The students who will succeed likely will be able to handle employment and
school. Aren't most high schools now days, you show, you pass?

------
3rd3
I wonder how big of a role artificial light at night plays in this problem. My
experience tells me that the later I have to get up the longer I stay awake at
night.
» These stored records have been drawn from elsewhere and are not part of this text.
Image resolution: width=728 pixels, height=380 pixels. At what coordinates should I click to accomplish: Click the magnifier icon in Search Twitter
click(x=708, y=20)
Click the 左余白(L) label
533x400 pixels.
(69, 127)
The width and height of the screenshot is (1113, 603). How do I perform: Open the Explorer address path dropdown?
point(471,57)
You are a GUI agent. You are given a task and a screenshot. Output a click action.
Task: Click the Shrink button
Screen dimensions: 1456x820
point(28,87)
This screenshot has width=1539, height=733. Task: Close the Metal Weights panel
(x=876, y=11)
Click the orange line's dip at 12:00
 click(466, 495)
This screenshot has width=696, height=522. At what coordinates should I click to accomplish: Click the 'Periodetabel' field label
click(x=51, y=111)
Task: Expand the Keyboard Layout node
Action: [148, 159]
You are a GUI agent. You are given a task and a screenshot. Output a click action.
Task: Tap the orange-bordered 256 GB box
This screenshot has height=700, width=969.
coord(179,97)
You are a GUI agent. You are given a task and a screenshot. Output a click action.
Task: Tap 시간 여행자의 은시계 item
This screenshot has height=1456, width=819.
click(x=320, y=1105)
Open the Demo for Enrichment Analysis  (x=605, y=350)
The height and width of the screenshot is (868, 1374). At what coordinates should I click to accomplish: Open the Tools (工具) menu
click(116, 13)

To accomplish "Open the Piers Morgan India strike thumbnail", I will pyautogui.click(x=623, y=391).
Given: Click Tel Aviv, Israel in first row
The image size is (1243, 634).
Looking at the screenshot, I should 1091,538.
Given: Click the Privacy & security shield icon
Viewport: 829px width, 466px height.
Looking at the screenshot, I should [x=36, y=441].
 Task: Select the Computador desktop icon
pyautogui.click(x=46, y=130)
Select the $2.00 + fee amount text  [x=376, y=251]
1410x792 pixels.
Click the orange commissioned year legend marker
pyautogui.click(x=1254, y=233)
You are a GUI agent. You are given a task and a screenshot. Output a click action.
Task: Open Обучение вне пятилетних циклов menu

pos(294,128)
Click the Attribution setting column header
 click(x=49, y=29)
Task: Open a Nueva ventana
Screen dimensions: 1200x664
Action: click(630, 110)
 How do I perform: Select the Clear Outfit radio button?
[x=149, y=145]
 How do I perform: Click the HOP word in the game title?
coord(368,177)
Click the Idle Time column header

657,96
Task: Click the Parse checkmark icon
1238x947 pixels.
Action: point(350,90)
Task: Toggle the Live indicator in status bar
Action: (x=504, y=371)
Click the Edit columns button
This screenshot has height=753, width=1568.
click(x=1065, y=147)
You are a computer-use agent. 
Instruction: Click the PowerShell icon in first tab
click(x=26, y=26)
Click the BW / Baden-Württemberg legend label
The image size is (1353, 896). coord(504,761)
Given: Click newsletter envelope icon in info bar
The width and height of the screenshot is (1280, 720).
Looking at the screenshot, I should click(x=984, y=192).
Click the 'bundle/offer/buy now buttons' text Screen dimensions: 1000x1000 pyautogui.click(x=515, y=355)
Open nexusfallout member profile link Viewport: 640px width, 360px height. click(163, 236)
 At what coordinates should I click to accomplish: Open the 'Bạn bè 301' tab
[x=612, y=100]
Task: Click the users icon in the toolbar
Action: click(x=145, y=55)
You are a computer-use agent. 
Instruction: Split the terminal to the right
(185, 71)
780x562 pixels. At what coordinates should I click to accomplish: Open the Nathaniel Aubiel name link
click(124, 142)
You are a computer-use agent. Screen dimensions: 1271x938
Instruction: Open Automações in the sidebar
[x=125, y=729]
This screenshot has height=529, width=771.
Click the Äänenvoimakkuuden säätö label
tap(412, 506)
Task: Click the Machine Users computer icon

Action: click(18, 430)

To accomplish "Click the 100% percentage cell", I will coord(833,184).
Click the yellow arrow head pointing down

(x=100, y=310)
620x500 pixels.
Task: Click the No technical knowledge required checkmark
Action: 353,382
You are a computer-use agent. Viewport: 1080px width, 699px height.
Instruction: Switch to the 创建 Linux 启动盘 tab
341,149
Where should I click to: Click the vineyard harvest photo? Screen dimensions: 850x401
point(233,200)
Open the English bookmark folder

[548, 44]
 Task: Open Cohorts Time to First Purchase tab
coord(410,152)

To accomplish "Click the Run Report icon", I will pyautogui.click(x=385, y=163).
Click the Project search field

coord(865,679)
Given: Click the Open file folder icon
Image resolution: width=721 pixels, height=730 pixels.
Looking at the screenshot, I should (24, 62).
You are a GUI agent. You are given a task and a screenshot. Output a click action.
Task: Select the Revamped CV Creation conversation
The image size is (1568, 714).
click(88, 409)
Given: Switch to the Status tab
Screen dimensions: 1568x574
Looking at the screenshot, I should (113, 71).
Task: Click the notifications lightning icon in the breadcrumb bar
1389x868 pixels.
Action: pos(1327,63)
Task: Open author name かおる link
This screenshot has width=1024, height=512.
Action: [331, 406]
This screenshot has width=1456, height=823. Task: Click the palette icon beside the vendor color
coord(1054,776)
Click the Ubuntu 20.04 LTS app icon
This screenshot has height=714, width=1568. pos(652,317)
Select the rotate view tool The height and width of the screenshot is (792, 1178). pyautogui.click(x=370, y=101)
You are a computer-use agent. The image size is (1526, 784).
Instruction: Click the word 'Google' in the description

At the moment I am experimenting with blue light blocking sun glasses
that I put on after sunset:

[http://www.amazon.com/Uvex-S1933X-Eyewear-SCT-Orange-Anti-
Fo...](http://www.amazon.com/Uvex-S1933X-Eyewear-SCT-Orange-Anti-
Fog/dp/B000USRG90/ref=sr_1_1?ie=UTF8&qid=1394744494&sr=8-1&keywords=sct+orange)

------
scott_s
The report they linked also looks interesting, although I have only read the
major findings in the introduction: "Examining the Impact of Later High School
Start Times on the Health and Academic Performance of High School Students: A
Multi-Site Study":
[http://conservancy.umn.edu/bitstream/11299/162769/1/Impact%2...](http://conservancy.umn.edu/bitstream/11299/162769/1/Impact%20of%20Later%20Start%20Time%20Final%20Report.pdf)

------
ajcarpy2005
Lately, it's been popular to push for a laptop for every child in schools.
That's all well and good but I think it would he far more economical and
beneficial to the students overall if schools provided a wearable activity
tracker for each student. (Fitbit, etc.) Excercise is well known to promote
brain health and overall alertness, etc.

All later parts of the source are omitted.